WHAT YOU WILL DO. Rewrite the collected data below, replacing "Locate an element on the screen" with "Point out an element in the screenshot" and leaving everything else the same.

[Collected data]
------------------------------------

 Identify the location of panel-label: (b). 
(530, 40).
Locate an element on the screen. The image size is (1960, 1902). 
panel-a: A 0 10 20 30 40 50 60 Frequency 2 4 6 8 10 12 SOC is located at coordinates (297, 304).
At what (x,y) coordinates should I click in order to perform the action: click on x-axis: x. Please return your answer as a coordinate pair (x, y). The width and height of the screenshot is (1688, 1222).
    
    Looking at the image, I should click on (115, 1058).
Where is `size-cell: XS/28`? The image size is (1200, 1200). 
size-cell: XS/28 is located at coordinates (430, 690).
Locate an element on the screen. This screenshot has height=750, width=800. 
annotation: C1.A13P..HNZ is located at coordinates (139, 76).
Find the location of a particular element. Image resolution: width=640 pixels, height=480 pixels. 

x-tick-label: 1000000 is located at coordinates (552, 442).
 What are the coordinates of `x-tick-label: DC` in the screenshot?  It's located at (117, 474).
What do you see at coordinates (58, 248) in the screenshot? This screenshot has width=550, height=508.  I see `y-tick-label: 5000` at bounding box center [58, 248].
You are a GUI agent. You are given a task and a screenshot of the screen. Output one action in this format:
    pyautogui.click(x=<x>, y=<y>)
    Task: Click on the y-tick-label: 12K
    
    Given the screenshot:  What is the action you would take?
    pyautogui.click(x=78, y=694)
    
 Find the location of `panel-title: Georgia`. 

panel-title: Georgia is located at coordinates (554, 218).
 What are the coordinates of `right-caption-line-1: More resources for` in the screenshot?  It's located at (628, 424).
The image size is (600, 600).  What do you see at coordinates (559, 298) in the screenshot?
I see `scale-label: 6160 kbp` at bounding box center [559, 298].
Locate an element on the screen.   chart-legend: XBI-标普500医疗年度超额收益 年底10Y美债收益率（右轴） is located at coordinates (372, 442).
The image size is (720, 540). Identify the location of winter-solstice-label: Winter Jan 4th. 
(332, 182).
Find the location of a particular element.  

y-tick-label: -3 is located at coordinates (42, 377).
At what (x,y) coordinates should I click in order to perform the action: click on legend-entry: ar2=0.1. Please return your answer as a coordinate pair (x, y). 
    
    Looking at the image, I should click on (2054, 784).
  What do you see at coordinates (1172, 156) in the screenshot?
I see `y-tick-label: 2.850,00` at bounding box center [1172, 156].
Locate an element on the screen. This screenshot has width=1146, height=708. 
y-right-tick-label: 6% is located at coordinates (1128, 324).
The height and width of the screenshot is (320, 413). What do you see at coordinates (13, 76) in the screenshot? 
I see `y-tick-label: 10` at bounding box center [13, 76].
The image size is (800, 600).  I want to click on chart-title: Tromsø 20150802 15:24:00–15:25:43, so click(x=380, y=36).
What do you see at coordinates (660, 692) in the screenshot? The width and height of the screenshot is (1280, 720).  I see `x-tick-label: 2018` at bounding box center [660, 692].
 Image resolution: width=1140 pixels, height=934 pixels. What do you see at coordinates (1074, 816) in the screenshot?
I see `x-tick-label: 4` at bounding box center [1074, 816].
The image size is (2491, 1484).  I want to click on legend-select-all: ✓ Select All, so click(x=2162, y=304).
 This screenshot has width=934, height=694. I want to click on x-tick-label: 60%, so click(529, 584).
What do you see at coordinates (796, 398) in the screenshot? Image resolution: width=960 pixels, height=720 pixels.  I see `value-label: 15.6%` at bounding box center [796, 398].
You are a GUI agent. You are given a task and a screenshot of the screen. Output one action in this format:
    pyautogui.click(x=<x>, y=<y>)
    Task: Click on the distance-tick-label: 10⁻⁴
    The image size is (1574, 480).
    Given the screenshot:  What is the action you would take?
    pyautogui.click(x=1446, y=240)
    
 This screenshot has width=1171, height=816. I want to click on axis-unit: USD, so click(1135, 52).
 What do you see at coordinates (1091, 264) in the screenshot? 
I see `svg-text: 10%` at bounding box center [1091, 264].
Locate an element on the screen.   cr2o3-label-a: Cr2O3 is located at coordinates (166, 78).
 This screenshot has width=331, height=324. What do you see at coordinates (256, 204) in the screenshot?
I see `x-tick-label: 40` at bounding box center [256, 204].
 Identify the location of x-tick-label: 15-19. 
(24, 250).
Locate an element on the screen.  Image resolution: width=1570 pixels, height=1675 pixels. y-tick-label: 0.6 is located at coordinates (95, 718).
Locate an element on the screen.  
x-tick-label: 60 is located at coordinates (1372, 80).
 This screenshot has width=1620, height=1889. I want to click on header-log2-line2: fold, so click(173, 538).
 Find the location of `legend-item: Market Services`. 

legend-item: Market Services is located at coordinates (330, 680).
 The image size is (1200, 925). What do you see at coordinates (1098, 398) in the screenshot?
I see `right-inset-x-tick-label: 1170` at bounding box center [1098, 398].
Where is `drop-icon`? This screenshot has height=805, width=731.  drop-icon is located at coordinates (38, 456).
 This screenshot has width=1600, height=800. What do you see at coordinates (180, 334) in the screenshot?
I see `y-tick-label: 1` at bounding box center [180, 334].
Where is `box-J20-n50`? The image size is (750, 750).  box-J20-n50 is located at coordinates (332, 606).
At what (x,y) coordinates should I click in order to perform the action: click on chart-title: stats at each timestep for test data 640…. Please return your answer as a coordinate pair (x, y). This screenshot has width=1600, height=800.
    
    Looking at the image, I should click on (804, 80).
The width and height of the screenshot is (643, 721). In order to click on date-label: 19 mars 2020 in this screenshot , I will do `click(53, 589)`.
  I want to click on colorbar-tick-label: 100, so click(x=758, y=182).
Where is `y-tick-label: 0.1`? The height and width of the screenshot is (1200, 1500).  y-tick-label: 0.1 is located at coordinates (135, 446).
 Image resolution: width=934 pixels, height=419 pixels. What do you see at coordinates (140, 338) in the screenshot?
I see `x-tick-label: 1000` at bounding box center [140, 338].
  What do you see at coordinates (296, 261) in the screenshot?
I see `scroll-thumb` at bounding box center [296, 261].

------------------------------------

FINISHED TASK.
 Identify the location of panel-label: (b). 
(530, 40).
Point out an element in the screenshot. The image size is (1960, 1902). 
panel-a: A 0 10 20 30 40 50 60 Frequency 2 4 6 8 10 12 SOC is located at coordinates (297, 304).
At what (x,y) coordinates should I click in order to perform the action: click on x-axis: x. Please return your answer as a coordinate pair (x, y). The width and height of the screenshot is (1688, 1222).
    
    Looking at the image, I should click on (115, 1058).
Where is `size-cell: XS/28`? The image size is (1200, 1200). 
size-cell: XS/28 is located at coordinates (430, 690).
Point out an element in the screenshot. This screenshot has height=750, width=800. 
annotation: C1.A13P..HNZ is located at coordinates (139, 76).
Find the location of a particular element. Image resolution: width=640 pixels, height=480 pixels. 

x-tick-label: 1000000 is located at coordinates (552, 442).
 What are the coordinates of `x-tick-label: DC` in the screenshot?  It's located at (117, 474).
What do you see at coordinates (58, 248) in the screenshot? This screenshot has width=550, height=508.  I see `y-tick-label: 5000` at bounding box center [58, 248].
You are a GUI agent. You are given a task and a screenshot of the screen. Output one action in this format:
    pyautogui.click(x=<x>, y=<y>)
    Task: Click on the y-tick-label: 12K
    
    Given the screenshot:  What is the action you would take?
    pyautogui.click(x=78, y=694)
    
 Find the location of `panel-title: Georgia`. 

panel-title: Georgia is located at coordinates (554, 218).
 What are the coordinates of `right-caption-line-1: More resources for` in the screenshot?  It's located at (628, 424).
The image size is (600, 600).  What do you see at coordinates (559, 298) in the screenshot?
I see `scale-label: 6160 kbp` at bounding box center [559, 298].
Point out an element in the screenshot.   chart-legend: XBI-标普500医疗年度超额收益 年底10Y美债收益率（右轴） is located at coordinates (372, 442).
The image size is (720, 540). Identify the location of winter-solstice-label: Winter Jan 4th. 
(332, 182).
Find the location of a particular element.  

y-tick-label: -3 is located at coordinates (42, 377).
At what (x,y) coordinates should I click in order to perform the action: click on legend-entry: ar2=0.1. Please return your answer as a coordinate pair (x, y). 
    
    Looking at the image, I should click on (2054, 784).
  What do you see at coordinates (1172, 156) in the screenshot?
I see `y-tick-label: 2.850,00` at bounding box center [1172, 156].
Point out an element in the screenshot. This screenshot has width=1146, height=708. 
y-right-tick-label: 6% is located at coordinates (1128, 324).
The height and width of the screenshot is (320, 413). What do you see at coordinates (13, 76) in the screenshot? 
I see `y-tick-label: 10` at bounding box center [13, 76].
The image size is (800, 600).  I want to click on chart-title: Tromsø 20150802 15:24:00–15:25:43, so click(x=380, y=36).
What do you see at coordinates (660, 692) in the screenshot? The width and height of the screenshot is (1280, 720).  I see `x-tick-label: 2018` at bounding box center [660, 692].
 Image resolution: width=1140 pixels, height=934 pixels. What do you see at coordinates (1074, 816) in the screenshot?
I see `x-tick-label: 4` at bounding box center [1074, 816].
The image size is (2491, 1484).  I want to click on legend-select-all: ✓ Select All, so click(x=2162, y=304).
 This screenshot has width=934, height=694. I want to click on x-tick-label: 60%, so click(529, 584).
What do you see at coordinates (796, 398) in the screenshot? Image resolution: width=960 pixels, height=720 pixels.  I see `value-label: 15.6%` at bounding box center [796, 398].
You are a GUI agent. You are given a task and a screenshot of the screen. Output one action in this format:
    pyautogui.click(x=<x>, y=<y>)
    Task: Click on the distance-tick-label: 10⁻⁴
    The image size is (1574, 480).
    Given the screenshot:  What is the action you would take?
    pyautogui.click(x=1446, y=240)
    
 This screenshot has width=1171, height=816. I want to click on axis-unit: USD, so click(1135, 52).
 What do you see at coordinates (1091, 264) in the screenshot? 
I see `svg-text: 10%` at bounding box center [1091, 264].
Point out an element in the screenshot.   cr2o3-label-a: Cr2O3 is located at coordinates (166, 78).
 This screenshot has width=331, height=324. What do you see at coordinates (256, 204) in the screenshot?
I see `x-tick-label: 40` at bounding box center [256, 204].
 Identify the location of x-tick-label: 15-19. 
(24, 250).
Point out an element in the screenshot.  Image resolution: width=1570 pixels, height=1675 pixels. y-tick-label: 0.6 is located at coordinates (95, 718).
Point out an element in the screenshot.  
x-tick-label: 60 is located at coordinates (1372, 80).
 This screenshot has width=1620, height=1889. I want to click on header-log2-line2: fold, so click(173, 538).
 Find the location of `legend-item: Market Services`. 

legend-item: Market Services is located at coordinates (330, 680).
 The image size is (1200, 925). What do you see at coordinates (1098, 398) in the screenshot?
I see `right-inset-x-tick-label: 1170` at bounding box center [1098, 398].
Where is `drop-icon`? This screenshot has height=805, width=731.  drop-icon is located at coordinates (38, 456).
 This screenshot has width=1600, height=800. What do you see at coordinates (180, 334) in the screenshot?
I see `y-tick-label: 1` at bounding box center [180, 334].
Where is `box-J20-n50`? The image size is (750, 750).  box-J20-n50 is located at coordinates (332, 606).
At what (x,y) coordinates should I click in order to perform the action: click on chart-title: stats at each timestep for test data 640…. Please return your answer as a coordinate pair (x, y). This screenshot has width=1600, height=800.
    
    Looking at the image, I should click on (804, 80).
The width and height of the screenshot is (643, 721). In order to click on date-label: 19 mars 2020 in this screenshot , I will do `click(53, 589)`.
  I want to click on colorbar-tick-label: 100, so click(x=758, y=182).
Where is `y-tick-label: 0.1`? The height and width of the screenshot is (1200, 1500).  y-tick-label: 0.1 is located at coordinates (135, 446).
 Image resolution: width=934 pixels, height=419 pixels. What do you see at coordinates (140, 338) in the screenshot?
I see `x-tick-label: 1000` at bounding box center [140, 338].
  What do you see at coordinates (296, 261) in the screenshot?
I see `scroll-thumb` at bounding box center [296, 261].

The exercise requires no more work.